Task |
Please put the lines starting at the one that contains "Image resolution: width=583" and ending at the one that contains "[1246, 576]" into a numbered list, leaving out any blank lines.

Record excerpts |
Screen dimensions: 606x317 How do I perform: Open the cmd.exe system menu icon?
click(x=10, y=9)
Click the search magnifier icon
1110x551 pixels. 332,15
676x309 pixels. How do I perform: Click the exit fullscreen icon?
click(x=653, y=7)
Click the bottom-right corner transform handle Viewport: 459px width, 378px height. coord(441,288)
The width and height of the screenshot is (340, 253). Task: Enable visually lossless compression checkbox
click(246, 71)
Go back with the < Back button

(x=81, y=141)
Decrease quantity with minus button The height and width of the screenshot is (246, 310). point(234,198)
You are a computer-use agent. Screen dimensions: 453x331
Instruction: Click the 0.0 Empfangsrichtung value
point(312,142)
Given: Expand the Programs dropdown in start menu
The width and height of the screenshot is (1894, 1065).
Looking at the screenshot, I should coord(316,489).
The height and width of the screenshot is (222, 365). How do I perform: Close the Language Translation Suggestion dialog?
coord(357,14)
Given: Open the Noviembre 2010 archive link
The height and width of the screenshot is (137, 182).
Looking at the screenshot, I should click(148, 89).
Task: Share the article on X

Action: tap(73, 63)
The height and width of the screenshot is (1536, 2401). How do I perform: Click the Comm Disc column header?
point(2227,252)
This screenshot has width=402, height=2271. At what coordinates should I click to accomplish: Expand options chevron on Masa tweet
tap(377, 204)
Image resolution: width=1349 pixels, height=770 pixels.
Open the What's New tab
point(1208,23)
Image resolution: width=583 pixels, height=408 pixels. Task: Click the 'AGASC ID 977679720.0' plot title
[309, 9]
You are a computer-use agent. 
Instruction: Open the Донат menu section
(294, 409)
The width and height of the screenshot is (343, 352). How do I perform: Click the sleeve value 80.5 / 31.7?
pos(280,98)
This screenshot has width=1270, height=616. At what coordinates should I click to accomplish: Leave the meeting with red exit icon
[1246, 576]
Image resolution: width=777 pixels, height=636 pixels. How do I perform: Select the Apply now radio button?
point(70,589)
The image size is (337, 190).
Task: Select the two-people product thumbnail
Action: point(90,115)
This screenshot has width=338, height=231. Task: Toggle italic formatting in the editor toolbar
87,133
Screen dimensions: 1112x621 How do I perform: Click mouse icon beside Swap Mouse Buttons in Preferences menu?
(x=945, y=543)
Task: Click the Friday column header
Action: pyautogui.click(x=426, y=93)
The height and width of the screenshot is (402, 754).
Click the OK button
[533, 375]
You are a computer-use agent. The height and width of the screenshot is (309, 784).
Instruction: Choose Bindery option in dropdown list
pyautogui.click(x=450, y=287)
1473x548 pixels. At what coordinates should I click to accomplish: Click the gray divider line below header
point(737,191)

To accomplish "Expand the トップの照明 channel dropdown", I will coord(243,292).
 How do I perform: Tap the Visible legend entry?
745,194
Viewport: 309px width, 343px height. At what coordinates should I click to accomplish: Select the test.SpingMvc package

Written response |
1. Image resolution: width=583 pixels, height=408 pixels. Task: Click the 'AGASC ID 977679720.0' plot title
2. [309, 9]
3. You are a computer-use agent. 
4. Instruction: Open the Донат menu section
5. (294, 409)
6. The width and height of the screenshot is (343, 352). How do I perform: Click the sleeve value 80.5 / 31.7?
7. pos(280,98)
8. This screenshot has width=1270, height=616. At what coordinates should I click to accomplish: Leave the meeting with red exit icon
9. [1246, 576]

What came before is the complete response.